Exercise:
Locate each line in the material below that contains the string "Find", with uppercase and lowercase letters matched exactly, and copy every such line in full.

Dataset:
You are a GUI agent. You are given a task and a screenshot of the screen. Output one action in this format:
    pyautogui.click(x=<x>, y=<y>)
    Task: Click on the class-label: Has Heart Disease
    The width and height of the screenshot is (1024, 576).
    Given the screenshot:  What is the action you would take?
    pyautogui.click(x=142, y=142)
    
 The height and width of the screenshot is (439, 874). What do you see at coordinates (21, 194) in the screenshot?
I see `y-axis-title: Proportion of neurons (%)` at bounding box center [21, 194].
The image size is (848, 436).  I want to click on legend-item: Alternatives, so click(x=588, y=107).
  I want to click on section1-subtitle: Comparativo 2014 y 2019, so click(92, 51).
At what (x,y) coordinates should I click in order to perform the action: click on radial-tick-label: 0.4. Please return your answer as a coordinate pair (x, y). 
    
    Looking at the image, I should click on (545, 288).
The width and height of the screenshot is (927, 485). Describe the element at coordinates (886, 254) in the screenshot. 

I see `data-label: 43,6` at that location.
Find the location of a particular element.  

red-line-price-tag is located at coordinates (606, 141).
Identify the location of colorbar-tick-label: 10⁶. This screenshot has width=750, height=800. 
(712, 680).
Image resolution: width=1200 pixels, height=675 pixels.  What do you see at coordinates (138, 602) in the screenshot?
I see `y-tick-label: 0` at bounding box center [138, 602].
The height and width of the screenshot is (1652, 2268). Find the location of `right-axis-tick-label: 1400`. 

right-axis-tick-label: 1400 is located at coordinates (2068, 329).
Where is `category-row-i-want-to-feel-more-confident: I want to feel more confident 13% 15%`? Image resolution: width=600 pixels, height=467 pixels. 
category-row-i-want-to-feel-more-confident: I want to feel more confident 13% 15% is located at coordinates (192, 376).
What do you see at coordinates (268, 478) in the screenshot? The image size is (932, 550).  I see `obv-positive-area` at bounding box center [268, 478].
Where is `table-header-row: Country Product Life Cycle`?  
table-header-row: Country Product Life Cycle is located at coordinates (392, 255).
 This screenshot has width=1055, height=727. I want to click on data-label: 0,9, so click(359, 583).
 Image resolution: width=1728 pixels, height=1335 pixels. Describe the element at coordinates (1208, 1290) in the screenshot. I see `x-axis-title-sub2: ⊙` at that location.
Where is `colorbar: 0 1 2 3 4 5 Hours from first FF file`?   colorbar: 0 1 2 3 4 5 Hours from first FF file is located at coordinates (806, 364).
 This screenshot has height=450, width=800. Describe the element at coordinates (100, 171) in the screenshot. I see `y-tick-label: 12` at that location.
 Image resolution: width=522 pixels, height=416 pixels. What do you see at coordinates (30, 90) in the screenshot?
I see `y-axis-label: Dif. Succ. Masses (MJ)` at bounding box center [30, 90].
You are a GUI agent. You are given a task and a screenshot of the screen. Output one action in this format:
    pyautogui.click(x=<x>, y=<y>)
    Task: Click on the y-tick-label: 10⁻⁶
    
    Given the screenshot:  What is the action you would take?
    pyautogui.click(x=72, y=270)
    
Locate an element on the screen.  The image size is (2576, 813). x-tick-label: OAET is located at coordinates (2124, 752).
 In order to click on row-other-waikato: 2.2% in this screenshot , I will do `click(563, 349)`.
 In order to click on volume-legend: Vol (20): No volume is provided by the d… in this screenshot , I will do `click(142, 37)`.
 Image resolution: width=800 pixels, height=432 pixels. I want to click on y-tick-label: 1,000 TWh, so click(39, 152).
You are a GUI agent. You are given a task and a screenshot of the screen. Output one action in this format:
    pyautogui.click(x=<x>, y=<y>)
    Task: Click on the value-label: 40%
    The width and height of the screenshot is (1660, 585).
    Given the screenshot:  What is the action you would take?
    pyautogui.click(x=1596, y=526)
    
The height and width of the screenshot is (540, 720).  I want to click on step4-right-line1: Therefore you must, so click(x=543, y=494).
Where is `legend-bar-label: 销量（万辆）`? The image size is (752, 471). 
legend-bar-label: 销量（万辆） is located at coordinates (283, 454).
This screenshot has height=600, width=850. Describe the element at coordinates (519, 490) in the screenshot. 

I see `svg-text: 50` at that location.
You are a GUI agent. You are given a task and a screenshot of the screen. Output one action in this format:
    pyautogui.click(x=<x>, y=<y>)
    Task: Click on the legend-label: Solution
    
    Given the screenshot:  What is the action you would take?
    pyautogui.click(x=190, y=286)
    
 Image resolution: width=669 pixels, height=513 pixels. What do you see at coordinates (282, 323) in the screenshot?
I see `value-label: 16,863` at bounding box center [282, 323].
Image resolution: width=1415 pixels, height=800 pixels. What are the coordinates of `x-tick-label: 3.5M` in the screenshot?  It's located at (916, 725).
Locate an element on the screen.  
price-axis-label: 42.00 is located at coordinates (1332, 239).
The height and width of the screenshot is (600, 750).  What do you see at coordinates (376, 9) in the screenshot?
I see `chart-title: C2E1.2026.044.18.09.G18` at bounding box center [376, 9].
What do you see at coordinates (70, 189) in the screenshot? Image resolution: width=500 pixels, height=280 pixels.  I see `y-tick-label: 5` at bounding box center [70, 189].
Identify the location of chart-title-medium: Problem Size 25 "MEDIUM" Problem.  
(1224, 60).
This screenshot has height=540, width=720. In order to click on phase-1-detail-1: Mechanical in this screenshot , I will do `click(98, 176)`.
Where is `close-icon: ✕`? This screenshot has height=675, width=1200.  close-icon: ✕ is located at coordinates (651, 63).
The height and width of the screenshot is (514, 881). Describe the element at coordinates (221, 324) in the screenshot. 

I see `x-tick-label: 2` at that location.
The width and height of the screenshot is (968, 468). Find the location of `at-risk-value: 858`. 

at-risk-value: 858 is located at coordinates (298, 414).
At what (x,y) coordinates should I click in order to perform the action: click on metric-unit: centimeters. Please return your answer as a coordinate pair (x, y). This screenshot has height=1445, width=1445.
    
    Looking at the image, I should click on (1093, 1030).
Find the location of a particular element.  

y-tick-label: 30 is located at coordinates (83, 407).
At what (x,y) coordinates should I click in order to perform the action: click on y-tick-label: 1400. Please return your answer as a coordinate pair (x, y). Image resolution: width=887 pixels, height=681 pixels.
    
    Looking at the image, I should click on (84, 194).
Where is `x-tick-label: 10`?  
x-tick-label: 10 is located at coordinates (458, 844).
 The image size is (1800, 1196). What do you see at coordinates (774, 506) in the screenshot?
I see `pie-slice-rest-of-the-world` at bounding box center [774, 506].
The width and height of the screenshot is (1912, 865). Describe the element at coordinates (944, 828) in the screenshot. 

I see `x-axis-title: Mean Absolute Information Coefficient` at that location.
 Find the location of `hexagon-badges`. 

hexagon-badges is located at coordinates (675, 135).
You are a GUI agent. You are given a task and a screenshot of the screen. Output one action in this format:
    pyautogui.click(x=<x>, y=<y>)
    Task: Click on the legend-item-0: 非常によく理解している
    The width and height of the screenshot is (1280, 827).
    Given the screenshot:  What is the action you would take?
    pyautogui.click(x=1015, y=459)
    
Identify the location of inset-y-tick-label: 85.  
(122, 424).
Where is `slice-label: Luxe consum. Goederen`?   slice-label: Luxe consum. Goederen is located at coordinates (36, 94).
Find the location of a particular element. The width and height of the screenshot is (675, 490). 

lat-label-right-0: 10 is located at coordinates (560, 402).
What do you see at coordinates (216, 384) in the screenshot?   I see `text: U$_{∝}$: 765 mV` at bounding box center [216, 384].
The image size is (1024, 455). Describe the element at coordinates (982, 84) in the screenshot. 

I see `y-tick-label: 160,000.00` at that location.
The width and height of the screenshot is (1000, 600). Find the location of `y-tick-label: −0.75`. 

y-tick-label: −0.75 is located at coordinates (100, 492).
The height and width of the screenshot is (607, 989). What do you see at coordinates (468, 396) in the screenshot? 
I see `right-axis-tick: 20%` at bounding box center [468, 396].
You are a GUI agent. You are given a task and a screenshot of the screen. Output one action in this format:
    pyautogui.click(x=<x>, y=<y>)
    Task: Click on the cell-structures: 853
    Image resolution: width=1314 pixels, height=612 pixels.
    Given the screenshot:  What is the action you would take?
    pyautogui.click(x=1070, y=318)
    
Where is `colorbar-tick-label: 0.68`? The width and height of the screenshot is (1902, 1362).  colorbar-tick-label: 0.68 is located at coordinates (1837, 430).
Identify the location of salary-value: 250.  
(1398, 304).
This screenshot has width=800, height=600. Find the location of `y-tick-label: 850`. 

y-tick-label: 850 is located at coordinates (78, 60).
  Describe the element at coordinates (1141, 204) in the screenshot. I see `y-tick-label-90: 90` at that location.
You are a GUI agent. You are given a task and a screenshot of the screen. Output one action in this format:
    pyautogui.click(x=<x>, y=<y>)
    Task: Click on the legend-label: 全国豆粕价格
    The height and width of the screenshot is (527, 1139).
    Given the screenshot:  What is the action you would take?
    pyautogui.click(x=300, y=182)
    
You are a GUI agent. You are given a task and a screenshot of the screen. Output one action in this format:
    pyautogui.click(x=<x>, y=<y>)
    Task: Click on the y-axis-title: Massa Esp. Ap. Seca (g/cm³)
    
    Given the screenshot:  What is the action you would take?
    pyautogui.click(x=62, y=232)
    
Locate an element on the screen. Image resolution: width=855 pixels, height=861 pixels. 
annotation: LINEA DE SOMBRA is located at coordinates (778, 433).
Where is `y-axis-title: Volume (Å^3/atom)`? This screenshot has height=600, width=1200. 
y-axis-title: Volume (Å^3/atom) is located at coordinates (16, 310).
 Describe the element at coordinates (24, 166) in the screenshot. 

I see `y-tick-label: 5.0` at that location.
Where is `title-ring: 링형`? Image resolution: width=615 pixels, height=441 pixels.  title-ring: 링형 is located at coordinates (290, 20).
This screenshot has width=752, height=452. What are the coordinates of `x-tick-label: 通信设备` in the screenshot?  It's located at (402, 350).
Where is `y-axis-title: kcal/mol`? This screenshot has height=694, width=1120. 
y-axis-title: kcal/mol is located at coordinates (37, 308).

Answer space:
Find the location of a particular element.  
The height and width of the screenshot is (1652, 2268). Find the location of `right-axis-tick-label: 1400`. 
The width and height of the screenshot is (968, 468). Find the location of `at-risk-value: 858`. 
Find the location of a particular element.  
 Find the location of `hexagon-badges`. 
Find the location of a particular element. The width and height of the screenshot is (675, 490). 
The width and height of the screenshot is (1000, 600). Find the location of `y-tick-label: −0.75`. 
This screenshot has width=800, height=600. Find the location of `y-tick-label: 850`. 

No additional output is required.